:: Record set ::

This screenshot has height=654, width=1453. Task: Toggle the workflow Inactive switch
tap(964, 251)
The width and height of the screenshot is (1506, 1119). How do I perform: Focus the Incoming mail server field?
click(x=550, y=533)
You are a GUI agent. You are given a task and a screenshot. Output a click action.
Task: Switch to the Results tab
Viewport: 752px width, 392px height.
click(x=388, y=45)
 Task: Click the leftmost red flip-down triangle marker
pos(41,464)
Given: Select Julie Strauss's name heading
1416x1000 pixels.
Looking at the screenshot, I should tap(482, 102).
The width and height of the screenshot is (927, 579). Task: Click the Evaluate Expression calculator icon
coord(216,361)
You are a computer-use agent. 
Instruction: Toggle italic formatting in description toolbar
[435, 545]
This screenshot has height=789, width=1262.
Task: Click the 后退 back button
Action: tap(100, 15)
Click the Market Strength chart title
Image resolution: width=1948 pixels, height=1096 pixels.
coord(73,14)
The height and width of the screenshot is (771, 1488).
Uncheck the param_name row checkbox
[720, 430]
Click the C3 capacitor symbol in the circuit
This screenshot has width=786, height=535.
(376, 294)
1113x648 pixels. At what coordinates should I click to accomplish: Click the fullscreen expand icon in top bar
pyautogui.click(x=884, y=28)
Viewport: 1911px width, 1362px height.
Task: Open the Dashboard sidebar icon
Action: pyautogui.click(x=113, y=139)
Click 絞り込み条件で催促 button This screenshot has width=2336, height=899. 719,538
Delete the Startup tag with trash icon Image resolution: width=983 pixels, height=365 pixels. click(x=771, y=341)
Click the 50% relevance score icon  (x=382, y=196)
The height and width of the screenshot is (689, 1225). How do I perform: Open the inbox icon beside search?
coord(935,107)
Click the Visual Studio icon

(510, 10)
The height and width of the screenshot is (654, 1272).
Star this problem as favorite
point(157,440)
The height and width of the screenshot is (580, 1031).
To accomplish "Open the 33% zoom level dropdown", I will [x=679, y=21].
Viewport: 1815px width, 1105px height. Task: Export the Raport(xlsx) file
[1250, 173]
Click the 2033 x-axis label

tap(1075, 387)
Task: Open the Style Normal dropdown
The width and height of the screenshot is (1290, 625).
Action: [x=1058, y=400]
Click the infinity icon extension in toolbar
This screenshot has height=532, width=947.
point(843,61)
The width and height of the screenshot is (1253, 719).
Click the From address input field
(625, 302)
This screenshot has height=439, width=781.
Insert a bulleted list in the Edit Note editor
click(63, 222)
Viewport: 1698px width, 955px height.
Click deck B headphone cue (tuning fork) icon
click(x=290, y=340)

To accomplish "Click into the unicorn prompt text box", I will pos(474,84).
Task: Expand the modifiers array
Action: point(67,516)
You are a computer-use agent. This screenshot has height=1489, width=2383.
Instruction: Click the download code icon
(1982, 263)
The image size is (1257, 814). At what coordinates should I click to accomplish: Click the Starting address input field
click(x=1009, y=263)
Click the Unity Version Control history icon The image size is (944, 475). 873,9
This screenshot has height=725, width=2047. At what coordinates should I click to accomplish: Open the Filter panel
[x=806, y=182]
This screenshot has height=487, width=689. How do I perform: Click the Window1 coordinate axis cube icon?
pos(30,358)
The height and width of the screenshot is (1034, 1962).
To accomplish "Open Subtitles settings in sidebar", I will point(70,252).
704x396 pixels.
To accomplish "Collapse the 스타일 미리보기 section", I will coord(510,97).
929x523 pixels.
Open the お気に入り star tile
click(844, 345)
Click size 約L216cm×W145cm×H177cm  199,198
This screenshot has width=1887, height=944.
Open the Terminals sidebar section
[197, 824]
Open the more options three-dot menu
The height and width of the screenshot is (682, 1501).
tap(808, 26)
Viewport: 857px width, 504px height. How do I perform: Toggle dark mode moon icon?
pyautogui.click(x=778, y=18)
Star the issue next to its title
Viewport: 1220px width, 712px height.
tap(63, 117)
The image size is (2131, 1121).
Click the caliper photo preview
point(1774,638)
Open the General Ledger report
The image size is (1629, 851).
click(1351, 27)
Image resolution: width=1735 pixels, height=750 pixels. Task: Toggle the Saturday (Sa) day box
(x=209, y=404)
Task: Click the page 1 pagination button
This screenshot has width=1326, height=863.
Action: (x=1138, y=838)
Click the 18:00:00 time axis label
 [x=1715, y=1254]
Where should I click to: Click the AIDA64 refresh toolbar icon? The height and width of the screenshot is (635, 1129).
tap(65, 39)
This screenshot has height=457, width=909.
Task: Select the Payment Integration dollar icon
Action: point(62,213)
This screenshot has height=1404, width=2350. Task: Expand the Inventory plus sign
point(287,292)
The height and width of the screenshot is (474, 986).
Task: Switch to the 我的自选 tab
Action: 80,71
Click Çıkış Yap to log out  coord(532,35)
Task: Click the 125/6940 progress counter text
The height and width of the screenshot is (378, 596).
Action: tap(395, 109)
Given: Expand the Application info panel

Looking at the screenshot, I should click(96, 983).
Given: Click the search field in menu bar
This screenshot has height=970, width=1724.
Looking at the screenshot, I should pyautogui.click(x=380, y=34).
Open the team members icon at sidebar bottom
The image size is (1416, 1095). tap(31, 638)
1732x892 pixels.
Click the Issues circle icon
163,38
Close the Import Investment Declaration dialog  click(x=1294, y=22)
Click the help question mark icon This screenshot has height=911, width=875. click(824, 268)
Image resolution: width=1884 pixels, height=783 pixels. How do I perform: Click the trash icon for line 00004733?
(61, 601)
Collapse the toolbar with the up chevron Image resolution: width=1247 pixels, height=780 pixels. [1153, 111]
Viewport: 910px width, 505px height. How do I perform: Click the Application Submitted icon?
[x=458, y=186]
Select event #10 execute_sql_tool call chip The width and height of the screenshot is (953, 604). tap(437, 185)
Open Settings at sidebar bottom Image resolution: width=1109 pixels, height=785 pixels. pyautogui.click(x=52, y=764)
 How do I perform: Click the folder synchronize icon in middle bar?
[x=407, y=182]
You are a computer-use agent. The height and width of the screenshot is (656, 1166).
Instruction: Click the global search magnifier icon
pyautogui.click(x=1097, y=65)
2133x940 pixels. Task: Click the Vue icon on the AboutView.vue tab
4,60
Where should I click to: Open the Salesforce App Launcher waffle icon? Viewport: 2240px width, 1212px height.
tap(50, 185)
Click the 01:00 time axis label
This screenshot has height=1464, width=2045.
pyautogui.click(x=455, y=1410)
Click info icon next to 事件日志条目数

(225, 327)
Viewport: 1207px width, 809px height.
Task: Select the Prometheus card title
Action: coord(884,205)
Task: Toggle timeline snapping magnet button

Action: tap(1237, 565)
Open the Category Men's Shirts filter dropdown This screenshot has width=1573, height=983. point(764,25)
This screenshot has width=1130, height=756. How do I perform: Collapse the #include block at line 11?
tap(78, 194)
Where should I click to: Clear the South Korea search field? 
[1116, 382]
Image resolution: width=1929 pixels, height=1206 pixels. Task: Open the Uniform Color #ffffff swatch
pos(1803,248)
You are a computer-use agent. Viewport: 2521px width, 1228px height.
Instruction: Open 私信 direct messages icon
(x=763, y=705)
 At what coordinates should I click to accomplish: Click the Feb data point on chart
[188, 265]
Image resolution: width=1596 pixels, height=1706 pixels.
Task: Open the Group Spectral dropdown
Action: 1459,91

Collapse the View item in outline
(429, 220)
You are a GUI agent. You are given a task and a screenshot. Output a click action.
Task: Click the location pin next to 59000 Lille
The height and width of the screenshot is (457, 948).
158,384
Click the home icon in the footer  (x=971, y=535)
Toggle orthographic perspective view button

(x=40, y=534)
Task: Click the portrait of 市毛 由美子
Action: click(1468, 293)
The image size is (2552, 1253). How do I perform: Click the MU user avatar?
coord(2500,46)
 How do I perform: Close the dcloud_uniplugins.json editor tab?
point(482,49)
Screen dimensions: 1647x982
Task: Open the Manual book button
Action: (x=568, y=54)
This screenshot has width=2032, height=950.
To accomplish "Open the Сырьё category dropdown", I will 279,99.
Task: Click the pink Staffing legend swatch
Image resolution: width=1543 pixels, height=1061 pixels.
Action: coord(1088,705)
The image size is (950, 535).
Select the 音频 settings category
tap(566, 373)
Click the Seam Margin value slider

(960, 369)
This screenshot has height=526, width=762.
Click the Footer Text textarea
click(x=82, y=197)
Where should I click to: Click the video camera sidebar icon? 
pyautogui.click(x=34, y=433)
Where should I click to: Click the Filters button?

:::

* **Work to be completed**:
Return a copy of every line in the records that includes the string "with".

* **Exercise output**:
Delete the Startup tag with trash icon Image resolution: width=983 pixels, height=365 pixels. click(x=771, y=341)
Collapse the toolbar with the up chevron Image resolution: width=1247 pixels, height=780 pixels. [1153, 111]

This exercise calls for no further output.